Speaker: Guillaume Bouvier, Institut Pasteur, Dept. of Structural Biology and Chemistry
Host: Thomas Hamelryck, Section for Computational and RNA Biology

Abstract
Sampling the conformational space of biological macromolecules (e.g. proteins) generates large data sets with considerable complexity. Data-mining techniques, such as clustering, can extract meaningful information. Among them, the self-organizing maps (SOMs) algorithm has shown great promise, in particular since its computation time rises only linearly with the size of the data set. The algorithm has been applied to 3 different fields in structural biology: 1. Determining 3D structures from sparse and heterogeneous data: This point is illustrated by the modeling strategy used to predict an assembly model for the Type 2 Secretion System (T2SS) found in a wide variety of pathogenic and non-pathogenic Gram-negative bacteria. The coupling of electron microscopy data and SOM analysis of a Monte-Carlo based molecular sampling allowed to propose a dynamic model for the T2SS assembly.
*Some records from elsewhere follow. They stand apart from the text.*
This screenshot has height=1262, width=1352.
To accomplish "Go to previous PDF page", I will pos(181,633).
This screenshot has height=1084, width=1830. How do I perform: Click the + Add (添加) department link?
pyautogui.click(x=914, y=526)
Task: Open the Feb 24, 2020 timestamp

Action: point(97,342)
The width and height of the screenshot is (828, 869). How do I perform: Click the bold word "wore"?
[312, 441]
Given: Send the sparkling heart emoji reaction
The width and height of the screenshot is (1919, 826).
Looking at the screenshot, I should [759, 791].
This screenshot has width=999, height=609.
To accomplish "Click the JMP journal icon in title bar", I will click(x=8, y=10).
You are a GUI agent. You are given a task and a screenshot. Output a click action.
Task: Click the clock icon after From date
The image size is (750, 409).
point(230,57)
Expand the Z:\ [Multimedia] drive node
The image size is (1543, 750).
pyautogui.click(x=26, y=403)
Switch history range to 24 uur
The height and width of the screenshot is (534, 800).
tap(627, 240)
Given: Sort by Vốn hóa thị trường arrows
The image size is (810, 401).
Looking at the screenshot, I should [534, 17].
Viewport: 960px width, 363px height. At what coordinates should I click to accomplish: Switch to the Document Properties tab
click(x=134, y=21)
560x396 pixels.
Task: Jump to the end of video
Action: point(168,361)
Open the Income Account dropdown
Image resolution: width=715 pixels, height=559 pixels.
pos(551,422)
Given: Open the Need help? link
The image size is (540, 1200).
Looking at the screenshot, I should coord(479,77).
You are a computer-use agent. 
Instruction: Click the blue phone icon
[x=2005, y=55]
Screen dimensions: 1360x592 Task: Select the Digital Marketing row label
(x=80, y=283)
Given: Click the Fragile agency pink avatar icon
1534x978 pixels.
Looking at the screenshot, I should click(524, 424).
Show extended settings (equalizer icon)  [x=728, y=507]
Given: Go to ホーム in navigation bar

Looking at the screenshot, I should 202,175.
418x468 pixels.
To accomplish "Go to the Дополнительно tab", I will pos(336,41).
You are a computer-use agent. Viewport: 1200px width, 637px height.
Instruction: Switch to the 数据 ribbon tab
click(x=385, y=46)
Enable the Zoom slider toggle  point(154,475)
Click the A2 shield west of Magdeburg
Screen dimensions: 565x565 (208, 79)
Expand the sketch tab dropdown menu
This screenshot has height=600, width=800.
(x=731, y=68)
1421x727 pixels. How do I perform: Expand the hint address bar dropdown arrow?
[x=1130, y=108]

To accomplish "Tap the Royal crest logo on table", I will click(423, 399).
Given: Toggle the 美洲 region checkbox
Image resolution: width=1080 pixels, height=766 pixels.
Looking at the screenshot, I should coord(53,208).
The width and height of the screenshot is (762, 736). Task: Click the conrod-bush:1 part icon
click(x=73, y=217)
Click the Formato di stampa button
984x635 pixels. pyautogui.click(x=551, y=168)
This model has been validated by experimental data. 2. Analyzing 3D structures to access experimentally unreachable structures and propose transition path between conformational states: The SOM analysis of several molecular dynamics simulations of VanA, an enzyme implied in antibiotic (vancomycin) resistance, has linked the conformational change of the protein with the reaction catalyzed. 3. Exploiting 3D structures to develop new drugs: virtual screening and drug design: The SOM based approach can also be used to cluster docking poses of small molecules to a protein. This strategy has been shown to enhance the sensibility of virtual screening approaches. Our future goal is to use the SOM mapping to guide the sampling to new region of the conformational space. The so called adaptive sampling, will allow to decipher the conformational landscape of larger biological macromolecules.